#### WHAT THE TASK REQUIRES
Put the entries running from the start through the line that contains "119, 618, 125)" into a JSON list of strings, one string per line, leaving out any blank lines.

>>>>

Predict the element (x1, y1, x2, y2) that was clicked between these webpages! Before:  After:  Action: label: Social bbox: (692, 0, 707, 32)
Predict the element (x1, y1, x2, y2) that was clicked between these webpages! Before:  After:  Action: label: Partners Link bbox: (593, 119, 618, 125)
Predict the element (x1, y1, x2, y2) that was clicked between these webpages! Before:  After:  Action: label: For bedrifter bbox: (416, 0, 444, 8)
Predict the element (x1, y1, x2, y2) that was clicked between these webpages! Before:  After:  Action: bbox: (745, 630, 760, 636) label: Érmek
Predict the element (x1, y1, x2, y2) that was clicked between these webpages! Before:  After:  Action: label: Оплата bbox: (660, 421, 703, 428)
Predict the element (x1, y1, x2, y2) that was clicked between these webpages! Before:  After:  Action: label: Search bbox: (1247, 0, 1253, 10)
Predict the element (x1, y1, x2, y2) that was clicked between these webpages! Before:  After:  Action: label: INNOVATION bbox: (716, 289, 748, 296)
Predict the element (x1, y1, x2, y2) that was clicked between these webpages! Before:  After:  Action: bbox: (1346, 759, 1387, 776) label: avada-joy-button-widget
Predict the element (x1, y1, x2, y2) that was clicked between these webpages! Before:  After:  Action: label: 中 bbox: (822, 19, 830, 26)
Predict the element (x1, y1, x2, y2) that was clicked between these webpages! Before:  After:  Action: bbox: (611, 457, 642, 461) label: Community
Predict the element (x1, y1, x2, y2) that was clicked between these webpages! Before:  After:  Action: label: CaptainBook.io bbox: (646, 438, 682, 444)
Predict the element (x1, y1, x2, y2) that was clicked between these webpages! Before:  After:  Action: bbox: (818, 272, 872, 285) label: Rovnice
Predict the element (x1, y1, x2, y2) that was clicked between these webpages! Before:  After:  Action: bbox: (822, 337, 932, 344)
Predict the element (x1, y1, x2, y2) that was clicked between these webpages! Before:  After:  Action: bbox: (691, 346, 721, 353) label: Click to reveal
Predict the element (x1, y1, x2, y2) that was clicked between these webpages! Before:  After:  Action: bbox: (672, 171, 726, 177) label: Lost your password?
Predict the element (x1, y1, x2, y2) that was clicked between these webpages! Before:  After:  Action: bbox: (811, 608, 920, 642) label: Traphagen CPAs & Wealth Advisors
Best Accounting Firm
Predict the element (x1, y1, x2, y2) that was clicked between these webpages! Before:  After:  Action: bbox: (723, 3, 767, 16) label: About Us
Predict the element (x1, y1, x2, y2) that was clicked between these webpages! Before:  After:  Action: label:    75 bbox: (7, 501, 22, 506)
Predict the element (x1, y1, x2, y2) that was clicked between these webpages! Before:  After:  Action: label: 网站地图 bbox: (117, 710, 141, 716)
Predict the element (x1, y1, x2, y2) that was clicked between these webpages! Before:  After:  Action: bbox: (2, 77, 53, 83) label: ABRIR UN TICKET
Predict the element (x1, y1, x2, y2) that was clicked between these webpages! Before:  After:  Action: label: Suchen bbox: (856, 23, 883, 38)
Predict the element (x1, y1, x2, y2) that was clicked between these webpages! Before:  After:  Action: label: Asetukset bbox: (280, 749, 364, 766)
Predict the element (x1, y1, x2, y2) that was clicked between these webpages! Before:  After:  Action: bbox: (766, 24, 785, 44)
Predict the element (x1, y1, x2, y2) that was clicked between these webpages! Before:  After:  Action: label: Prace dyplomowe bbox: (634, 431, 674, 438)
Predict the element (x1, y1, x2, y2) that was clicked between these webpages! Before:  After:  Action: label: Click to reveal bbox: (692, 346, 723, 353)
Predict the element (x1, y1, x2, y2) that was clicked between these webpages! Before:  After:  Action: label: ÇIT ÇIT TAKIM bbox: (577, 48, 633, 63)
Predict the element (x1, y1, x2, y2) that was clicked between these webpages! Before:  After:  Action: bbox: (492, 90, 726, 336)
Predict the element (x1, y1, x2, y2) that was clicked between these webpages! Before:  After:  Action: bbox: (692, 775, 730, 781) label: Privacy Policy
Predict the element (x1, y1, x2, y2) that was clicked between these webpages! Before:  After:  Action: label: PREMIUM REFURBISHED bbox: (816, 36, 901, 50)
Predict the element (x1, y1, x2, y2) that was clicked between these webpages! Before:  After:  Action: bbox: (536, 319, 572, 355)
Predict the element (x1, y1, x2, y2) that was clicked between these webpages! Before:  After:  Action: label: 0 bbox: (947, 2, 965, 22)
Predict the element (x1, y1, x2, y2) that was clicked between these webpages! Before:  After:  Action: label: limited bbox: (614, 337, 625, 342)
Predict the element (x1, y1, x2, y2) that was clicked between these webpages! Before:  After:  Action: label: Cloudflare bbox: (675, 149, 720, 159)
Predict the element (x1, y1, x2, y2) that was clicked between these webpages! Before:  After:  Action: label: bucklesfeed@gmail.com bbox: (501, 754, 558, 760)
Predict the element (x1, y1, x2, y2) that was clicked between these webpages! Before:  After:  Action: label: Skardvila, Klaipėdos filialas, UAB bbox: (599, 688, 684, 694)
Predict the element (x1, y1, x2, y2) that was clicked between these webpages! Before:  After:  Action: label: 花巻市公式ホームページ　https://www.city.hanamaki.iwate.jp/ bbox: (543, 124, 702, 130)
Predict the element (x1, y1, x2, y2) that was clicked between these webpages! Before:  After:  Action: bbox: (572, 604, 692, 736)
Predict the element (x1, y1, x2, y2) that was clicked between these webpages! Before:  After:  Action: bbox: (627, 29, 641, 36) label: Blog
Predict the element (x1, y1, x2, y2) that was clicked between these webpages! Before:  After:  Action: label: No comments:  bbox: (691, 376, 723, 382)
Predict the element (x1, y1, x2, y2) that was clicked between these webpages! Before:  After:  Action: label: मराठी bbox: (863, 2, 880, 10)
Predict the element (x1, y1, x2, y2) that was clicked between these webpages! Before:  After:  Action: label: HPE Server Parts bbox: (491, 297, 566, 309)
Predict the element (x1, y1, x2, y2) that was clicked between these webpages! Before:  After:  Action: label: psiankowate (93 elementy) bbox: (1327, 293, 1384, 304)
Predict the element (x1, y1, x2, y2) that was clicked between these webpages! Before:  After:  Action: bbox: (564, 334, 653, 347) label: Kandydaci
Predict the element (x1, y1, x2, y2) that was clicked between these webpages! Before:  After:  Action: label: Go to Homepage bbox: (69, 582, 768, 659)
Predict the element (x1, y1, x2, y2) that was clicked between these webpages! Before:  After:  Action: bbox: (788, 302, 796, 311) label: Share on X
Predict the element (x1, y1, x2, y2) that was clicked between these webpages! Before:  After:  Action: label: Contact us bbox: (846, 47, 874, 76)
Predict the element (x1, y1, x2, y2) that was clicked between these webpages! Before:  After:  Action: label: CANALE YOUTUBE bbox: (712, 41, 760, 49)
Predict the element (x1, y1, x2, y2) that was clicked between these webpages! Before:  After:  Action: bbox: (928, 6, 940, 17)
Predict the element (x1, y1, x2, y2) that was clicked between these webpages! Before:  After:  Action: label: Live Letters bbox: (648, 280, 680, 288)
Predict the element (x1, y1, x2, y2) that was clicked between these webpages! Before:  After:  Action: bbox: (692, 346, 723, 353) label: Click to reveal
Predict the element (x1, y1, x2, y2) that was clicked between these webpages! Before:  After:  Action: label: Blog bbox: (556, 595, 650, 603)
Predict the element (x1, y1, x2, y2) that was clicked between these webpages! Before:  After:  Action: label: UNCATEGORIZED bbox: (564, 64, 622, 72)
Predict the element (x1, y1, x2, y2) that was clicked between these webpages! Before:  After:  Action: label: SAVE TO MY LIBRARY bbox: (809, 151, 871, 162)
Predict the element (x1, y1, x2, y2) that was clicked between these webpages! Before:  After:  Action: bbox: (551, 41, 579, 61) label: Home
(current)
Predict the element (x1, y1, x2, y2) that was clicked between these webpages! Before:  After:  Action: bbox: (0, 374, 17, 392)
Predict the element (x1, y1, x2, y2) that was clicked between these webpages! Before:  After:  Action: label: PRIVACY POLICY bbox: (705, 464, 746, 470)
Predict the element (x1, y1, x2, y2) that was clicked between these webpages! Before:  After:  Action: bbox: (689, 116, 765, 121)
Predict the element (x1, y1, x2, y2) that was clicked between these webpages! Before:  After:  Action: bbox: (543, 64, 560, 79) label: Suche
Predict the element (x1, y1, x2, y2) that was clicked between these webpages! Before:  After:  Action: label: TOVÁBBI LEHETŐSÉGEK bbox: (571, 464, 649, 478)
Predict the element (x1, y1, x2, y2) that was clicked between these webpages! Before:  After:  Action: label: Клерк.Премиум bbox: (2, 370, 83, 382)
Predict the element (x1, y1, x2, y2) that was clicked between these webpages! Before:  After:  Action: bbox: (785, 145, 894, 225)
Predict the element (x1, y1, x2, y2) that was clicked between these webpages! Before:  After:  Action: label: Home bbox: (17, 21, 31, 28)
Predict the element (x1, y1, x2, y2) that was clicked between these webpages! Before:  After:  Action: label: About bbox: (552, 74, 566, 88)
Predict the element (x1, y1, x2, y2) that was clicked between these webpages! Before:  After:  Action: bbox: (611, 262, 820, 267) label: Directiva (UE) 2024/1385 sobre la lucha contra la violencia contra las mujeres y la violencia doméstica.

<<<<

#### WRITTEN RESPONSE
[
  "Predict the element (x1, y1, x2, y2) that was clicked between these webpages! Before:  After:  Action: label: Social bbox: (692, 0, 707, 32)",
  "Predict the element (x1, y1, x2, y2) that was clicked between these webpages! Before:  After:  Action: label: Partners Link bbox: (593, 119, 618, 125)"
]